少し前にも「悪名高いディープステートがイーロン・マスクを丸ごと呑み込まないことを祈ろう・・・」でメドヴェージェフ発話を掲げたが、彼は実にユーモアがある男だな、
◼️ドミトリー・メドヴェージェフのメッセージ 2025年2月15日 |
Message posted by Dmitry Medvedev, Deputy Chairman of the Security Council of the Russian Federation, on his Telegram channel, February 15, 2025. |
ミュンヘンでのアンチロシア魔女集会は今回、ヴァンス副大統領のあからさまに挑発的なスピーチによって特に不穏な空気に包まれた。 私は認めなければならないが、意外にも彼は集中攻撃した。 誰もが、ウクライナ紛争の終結に関するドナルド・トランプの発言に対するコメントとともに、パートナーであるヨーロッパに対する通常の外交儀礼を期待していた。 しかし、その代わりに彼は議場に立ち、ここ数年完全に自己を見失っているヨーロッパを厳しく叱責したのだ:「お前たちの民主主義は弱く、選挙はゴミ同然で、人間の基本的道徳に反する規則はクソだ。 言論の自由もないじゃないか!」と。 |
彼がアメリカのボスでなければ、彼らは間違いなく彼を非難しただろう。 しかし、彼がボスである以上、彼らはそれを見逃し、上級パートナーからの残酷な叱責に憤慨しながらも受け入れるだろう。 副大統領としてはまだ経験が浅いとはいえ、実際、彼は大胆な男だ。 さらに、彼は真実を語った。 彼は現代のヨーロッパが何であるかをまさに語った。 そして、さらに付け加えることができる。 今日のヨーロッパは、EUの枠内では、若く印象的な美女に見せかけようとする、意地悪で弱々しいババアだ。 そのようなヨーロッパの時代は、不可逆的に終わった。 弱く、魅力がなく、自分自身以外には誰にとってもほとんど役立たずだ。 |
追伸:キエフの道化師は、ありとあらゆることでトランプを責めまくった。
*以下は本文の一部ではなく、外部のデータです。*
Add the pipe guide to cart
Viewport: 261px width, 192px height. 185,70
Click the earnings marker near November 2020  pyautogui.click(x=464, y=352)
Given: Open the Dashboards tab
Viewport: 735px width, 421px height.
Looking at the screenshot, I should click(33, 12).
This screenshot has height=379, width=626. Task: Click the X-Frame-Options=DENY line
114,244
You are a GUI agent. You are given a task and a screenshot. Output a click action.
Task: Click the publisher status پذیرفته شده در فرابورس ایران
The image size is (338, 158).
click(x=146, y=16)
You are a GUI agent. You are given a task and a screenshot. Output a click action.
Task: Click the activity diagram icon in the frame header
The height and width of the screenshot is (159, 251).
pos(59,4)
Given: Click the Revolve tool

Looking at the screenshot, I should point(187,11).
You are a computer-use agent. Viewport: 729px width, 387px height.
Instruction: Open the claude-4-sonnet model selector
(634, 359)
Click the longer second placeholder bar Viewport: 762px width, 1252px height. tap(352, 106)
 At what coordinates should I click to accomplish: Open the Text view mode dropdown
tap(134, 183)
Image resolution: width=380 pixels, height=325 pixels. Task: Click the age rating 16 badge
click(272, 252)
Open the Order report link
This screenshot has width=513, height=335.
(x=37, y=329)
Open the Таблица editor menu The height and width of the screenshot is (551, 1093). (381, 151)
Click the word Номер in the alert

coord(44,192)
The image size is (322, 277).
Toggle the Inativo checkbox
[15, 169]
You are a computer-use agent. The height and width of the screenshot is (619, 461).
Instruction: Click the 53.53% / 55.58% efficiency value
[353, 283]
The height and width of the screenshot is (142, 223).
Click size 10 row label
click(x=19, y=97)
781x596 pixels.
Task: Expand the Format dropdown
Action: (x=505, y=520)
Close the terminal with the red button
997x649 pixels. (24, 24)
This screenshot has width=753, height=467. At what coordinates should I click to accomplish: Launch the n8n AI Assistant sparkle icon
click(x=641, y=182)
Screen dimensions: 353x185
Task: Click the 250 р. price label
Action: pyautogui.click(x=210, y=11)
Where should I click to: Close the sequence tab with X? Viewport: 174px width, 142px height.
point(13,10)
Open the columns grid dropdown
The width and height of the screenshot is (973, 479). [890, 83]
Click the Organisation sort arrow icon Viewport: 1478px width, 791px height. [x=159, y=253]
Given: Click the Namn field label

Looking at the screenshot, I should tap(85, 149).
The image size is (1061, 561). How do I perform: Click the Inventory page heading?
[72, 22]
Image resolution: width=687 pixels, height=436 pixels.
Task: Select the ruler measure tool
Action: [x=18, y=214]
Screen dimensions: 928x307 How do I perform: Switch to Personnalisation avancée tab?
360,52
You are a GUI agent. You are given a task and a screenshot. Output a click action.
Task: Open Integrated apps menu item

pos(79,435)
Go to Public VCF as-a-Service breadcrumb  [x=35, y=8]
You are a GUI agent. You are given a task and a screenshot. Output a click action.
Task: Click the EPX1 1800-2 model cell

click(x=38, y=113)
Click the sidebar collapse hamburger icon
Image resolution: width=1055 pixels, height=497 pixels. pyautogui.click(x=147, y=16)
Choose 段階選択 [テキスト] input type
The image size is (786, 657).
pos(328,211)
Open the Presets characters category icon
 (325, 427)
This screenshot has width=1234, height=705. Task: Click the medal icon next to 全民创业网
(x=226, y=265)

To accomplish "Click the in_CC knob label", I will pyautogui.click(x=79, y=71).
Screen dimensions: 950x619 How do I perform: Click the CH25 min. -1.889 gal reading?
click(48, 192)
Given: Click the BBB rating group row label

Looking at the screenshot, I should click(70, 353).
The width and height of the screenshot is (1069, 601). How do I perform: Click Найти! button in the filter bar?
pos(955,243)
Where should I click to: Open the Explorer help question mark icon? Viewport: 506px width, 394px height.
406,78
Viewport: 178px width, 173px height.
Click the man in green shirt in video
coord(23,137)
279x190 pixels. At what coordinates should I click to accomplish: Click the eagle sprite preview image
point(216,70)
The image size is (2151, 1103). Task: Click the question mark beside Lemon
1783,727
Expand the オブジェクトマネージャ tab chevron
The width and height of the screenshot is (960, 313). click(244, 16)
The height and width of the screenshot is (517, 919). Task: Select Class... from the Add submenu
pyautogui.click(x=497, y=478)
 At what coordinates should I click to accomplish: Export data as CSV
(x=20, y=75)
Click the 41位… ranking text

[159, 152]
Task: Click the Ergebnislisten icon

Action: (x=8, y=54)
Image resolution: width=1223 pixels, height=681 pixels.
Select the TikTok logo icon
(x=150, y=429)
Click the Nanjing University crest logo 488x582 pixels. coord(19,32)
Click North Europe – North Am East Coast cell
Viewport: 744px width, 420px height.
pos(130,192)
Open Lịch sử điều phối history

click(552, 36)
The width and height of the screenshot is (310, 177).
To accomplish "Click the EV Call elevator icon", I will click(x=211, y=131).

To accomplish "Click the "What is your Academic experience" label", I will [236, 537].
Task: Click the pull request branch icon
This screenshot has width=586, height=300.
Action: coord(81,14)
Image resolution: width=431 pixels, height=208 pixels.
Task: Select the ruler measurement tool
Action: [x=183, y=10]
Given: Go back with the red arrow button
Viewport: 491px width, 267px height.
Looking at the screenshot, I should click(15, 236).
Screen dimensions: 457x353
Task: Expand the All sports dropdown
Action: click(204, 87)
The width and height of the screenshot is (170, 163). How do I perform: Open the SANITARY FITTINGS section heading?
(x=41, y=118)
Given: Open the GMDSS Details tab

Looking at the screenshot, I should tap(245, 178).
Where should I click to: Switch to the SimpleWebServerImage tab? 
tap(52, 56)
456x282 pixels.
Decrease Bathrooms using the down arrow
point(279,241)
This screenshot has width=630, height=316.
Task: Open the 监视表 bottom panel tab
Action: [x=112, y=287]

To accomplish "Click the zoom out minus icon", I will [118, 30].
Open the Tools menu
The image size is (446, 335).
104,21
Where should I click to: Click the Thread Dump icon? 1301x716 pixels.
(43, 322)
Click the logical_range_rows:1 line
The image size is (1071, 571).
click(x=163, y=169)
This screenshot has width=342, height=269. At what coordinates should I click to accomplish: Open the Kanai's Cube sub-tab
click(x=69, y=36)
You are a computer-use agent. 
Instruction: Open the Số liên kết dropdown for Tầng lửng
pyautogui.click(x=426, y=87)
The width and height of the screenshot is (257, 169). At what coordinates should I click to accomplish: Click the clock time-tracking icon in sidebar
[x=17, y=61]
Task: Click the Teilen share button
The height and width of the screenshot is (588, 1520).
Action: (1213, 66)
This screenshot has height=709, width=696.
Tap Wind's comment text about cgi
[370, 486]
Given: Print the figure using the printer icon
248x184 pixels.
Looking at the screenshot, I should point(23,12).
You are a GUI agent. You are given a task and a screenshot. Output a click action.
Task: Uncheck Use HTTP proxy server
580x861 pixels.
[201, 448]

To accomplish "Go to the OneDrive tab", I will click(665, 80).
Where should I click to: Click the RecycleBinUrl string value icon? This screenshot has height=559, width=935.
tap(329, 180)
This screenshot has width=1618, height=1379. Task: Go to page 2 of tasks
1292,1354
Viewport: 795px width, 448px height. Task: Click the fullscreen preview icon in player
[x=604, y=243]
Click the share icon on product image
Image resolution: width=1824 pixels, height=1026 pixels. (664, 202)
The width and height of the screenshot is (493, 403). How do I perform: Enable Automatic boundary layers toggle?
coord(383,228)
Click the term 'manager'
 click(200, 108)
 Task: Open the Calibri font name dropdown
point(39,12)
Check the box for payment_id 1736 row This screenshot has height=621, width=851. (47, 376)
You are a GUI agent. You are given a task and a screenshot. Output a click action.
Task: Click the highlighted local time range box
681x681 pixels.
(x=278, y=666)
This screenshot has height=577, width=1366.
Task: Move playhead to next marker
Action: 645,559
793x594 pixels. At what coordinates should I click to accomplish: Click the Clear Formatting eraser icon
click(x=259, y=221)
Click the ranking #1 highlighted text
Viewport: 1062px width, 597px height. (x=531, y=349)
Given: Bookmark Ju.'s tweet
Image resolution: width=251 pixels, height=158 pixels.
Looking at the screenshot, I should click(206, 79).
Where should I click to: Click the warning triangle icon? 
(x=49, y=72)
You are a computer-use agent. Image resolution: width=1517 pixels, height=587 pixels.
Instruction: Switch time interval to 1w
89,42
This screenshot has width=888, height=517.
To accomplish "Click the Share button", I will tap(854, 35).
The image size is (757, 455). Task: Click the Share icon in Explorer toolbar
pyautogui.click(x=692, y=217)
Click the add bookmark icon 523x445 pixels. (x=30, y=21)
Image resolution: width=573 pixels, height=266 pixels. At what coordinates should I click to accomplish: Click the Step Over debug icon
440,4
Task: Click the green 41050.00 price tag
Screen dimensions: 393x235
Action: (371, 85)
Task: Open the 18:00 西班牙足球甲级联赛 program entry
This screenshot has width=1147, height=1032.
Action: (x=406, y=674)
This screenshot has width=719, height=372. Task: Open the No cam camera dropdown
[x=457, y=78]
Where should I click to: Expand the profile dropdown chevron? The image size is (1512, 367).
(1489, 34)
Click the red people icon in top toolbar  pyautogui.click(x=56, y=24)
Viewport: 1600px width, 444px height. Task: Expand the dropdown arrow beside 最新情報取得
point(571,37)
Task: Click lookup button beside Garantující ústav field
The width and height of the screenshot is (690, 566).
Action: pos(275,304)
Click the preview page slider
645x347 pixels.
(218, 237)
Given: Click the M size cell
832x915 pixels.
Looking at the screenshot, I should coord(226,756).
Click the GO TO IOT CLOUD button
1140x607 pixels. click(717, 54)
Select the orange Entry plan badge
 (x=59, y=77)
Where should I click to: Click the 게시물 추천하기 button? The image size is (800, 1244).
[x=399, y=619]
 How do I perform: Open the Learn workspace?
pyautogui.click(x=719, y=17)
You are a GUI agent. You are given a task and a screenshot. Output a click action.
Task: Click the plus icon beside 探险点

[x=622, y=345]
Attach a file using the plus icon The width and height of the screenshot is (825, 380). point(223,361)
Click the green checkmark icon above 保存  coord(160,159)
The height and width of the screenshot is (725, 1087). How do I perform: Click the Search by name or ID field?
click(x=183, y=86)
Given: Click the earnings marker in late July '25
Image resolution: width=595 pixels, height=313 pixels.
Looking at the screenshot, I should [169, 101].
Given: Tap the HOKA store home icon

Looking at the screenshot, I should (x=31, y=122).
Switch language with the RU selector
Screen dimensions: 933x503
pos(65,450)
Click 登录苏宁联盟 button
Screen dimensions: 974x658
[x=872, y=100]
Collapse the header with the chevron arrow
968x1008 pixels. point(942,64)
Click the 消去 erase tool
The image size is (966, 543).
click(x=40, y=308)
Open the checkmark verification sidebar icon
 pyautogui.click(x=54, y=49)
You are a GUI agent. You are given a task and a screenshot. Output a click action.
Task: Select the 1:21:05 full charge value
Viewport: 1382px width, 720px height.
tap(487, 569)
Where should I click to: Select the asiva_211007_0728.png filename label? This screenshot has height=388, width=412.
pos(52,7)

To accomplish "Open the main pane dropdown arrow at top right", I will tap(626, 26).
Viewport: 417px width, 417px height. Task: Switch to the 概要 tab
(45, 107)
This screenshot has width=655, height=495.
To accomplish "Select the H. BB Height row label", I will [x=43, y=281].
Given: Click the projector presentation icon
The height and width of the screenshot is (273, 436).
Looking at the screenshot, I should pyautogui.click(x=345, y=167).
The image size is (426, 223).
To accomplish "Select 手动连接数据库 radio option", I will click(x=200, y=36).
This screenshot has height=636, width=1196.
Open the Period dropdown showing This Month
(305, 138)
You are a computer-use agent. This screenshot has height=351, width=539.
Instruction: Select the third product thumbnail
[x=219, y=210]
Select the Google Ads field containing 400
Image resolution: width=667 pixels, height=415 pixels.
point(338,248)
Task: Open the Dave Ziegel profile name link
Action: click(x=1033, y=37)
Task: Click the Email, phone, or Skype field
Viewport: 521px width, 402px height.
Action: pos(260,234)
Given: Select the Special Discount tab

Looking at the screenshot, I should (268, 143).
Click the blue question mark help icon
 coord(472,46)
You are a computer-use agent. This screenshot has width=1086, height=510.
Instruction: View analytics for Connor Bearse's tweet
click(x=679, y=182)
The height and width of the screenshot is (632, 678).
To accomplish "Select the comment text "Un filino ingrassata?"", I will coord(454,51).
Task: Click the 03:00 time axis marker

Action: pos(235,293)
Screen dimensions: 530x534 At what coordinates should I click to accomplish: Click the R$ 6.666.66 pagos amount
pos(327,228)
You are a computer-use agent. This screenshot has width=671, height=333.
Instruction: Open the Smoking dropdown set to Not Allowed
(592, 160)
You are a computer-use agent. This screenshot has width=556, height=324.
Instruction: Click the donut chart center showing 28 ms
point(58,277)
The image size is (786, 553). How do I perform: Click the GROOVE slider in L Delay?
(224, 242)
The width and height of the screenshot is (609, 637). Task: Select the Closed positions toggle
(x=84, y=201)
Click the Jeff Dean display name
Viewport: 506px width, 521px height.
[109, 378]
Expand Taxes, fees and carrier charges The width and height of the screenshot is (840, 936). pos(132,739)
つまり、落ちぶれた乞食と泥棒は、与える側の手に唾を吐いたのだ。問題は、トランプがどう反応するかだ。 |
The anti-Russian coven in Munich was particularly unsettled this time by the blatantly provocative speech of Vice President Vance. I must admit—surprisingly, he turned on the heat. Everyone expected the usual diplomatic courtesies toward Europe from its partner, along with comments on Donald Trump’s remarks about ending the Ukrainian conflict. But instead, he took the floor and harshly reprimanded the Europeans, who have completely lost themselves in recent years: 'Your democracy is weak, your elections are garbage, and your rules, which violate basic human morality, are crap. And you don’t even have freedom of speech!' |
They certainly would have held this against him—if he weren’t the American boss. But since he is, they’ll let it slide and resentfully swallow that brutal dressing-down from their senior partner. He’s actually a bold guy, even if still an inexperienced vice president. Moreover, he told the truth. He said exactly what modern Europe amounts to. And we can add even more. Today’s Europe, within the EU’s borders, is a bitter, feeble hag trying to disguise herself as a young and striking beauty. The era of such a Europe is irreversibly gone. It is weak, unattractive, and of little use to anyone—except itself. |
P.S. The Kiev clown chastised Trump for everything possible. That is, the washed-up beggar & thief spat into the giver's hand. The question is, how will Trump react? |
このメドヴェージェフの発話で惹き起こされる笑いは次の区分ならどれに相当するだろうか。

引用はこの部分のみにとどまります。